Algorithms & Architectures For Parallel Processing, 4th Intl Conf

2000-11-24
Algorithms & Architectures For Parallel Processing, 4th Intl Conf
Title Algorithms & Architectures For Parallel Processing, 4th Intl Conf PDF eBook
Author Andrzej Marian Goscinski
Publisher World Scientific
Pages 745
Release 2000-11-24
Genre Computers
ISBN 9814492019

ICA3PP 2000 was an important conference that brought together researchers and practitioners from academia, industry and governments to advance the knowledge of parallel and distributed computing. The proceedings constitute a well-defined set of innovative research papers in two broad areas of parallel and distributed computing: (1) architectures, algorithms and networks; (2) systems and applications.


Symbolic Parallelization of Nested Loop Programs

2018-02-22
Symbolic Parallelization of Nested Loop Programs
Title Symbolic Parallelization of Nested Loop Programs PDF eBook
Author Alexandru-Petru Tanase
Publisher Springer
Pages 184
Release 2018-02-22
Genre Technology & Engineering
ISBN 3319739093

This book introduces new compilation techniques, using the polyhedron model for the resource-adaptive parallel execution of loop programs on massively parallel processor arrays. The authors show how to compute optimal symbolic assignments and parallel schedules of loop iterations at compile time, for cases where the number of available cores becomes known only at runtime. The compile/runtime symbolic parallelization approach the authors describe reduces significantly the runtime overhead, compared to dynamic or just‐in-time compilation. The new, on‐demand fault‐tolerant loop processing approach described in this book protects loop nests for parallel execution against soft errors.

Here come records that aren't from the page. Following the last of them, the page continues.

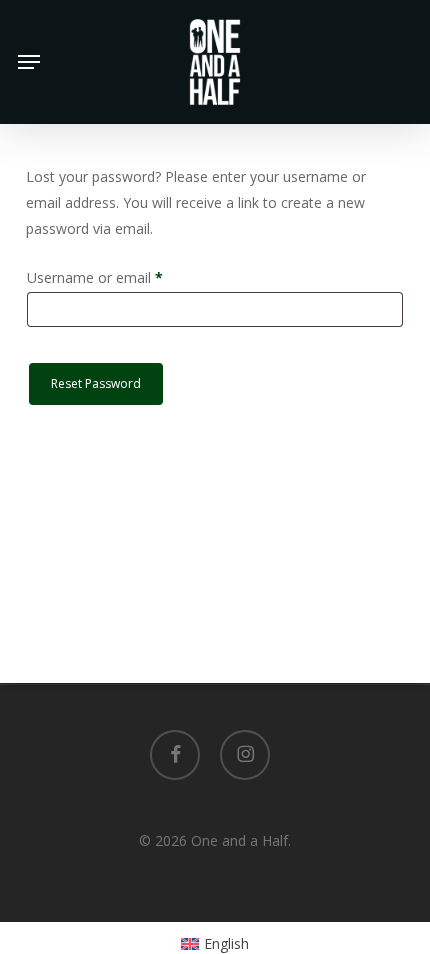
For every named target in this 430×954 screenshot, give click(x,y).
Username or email (123, 277)
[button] (29, 62)
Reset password (96, 383)
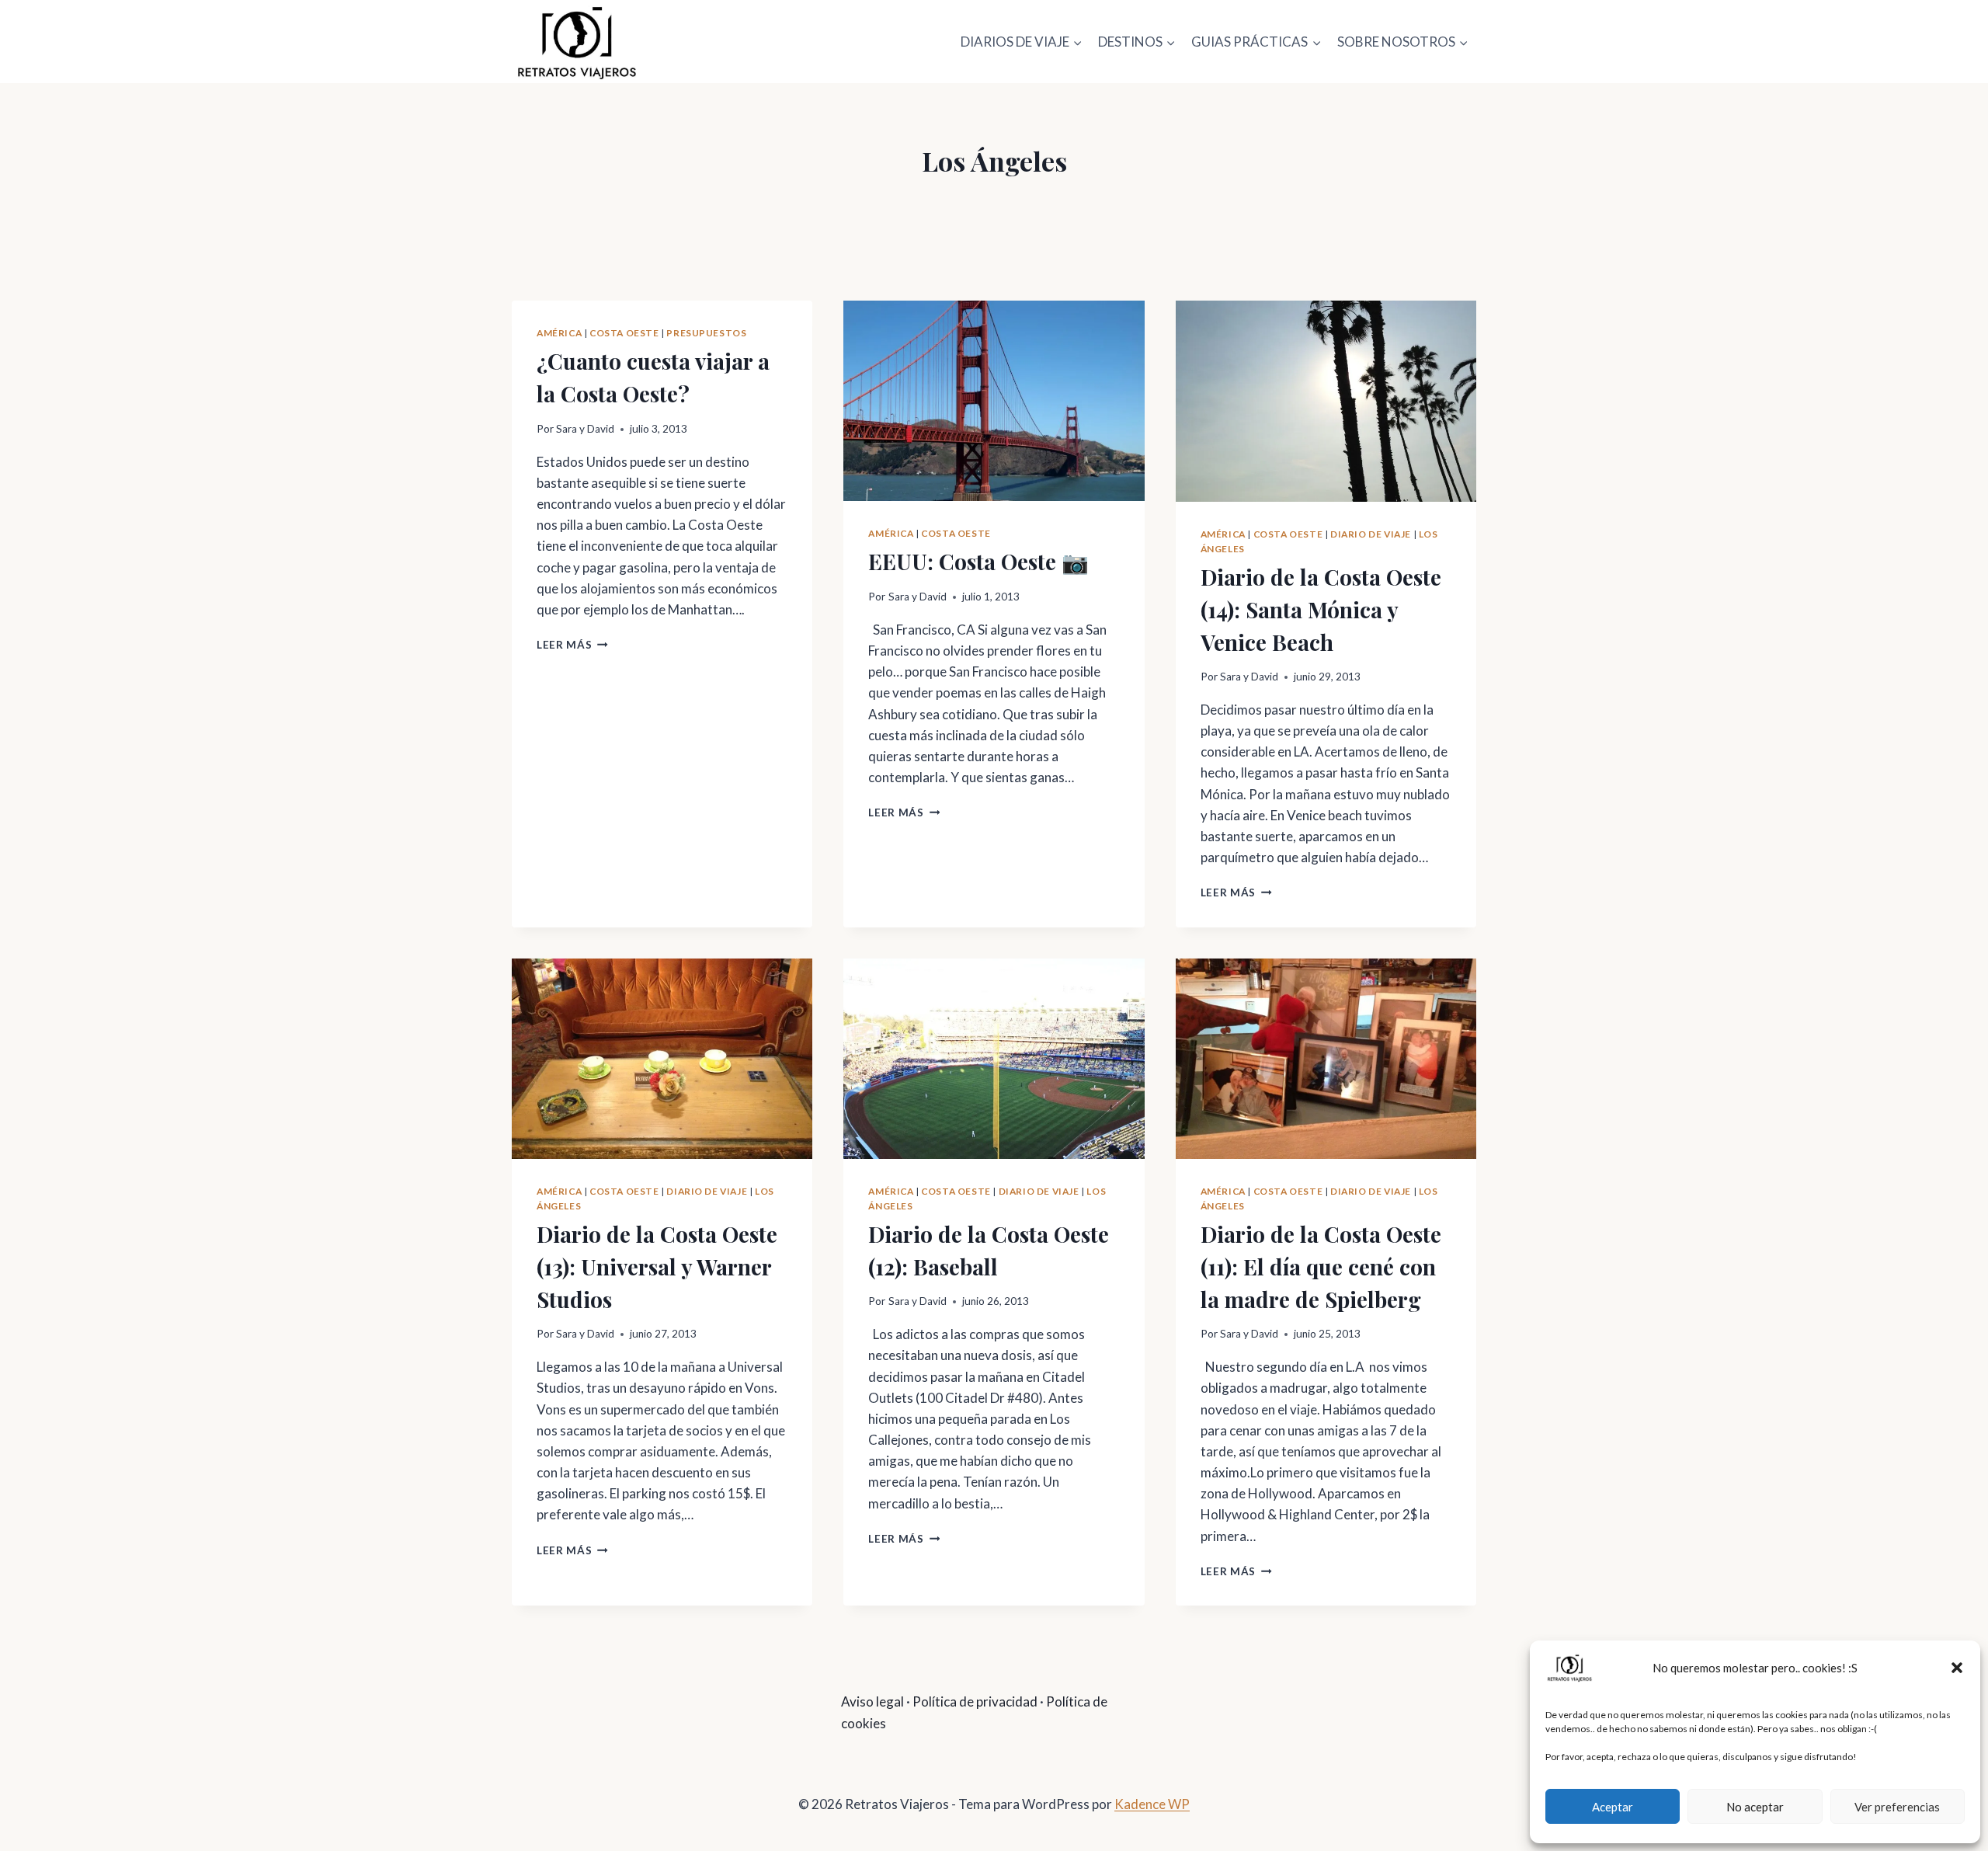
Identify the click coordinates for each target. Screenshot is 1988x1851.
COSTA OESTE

Compiler Optimizations for Scalable Parallel Systems

2003-06-29
Compiler Optimizations for Scalable Parallel Systems
Title Compiler Optimizations for Scalable Parallel Systems PDF eBook
Author Santosh Pande
Publisher Springer
Pages 783
Release 2003-06-29
Genre Computers
ISBN 3540454039

Scalable parallel systems or, more generally, distributed memory systems offer a challenging model of computing and pose fascinating problems regarding compiler optimization, ranging from language design to run time systems. Research in this area is foundational to many challenges from memory hierarchy optimizations to communication optimization. This unique, handbook-like monograph assesses the state of the art in the area in a systematic and comprehensive way. The 21 coherent chapters by leading researchers provide complete and competent coverage of all relevant aspects of compiler optimization for scalable parallel systems. The book is divided into five parts on languages, analysis, communication optimizations, code generation, and run time systems. This book will serve as a landmark source for education, information, and reference to students, practitioners, professionals, and researchers interested in updating their knowledge about or active in parallel computing.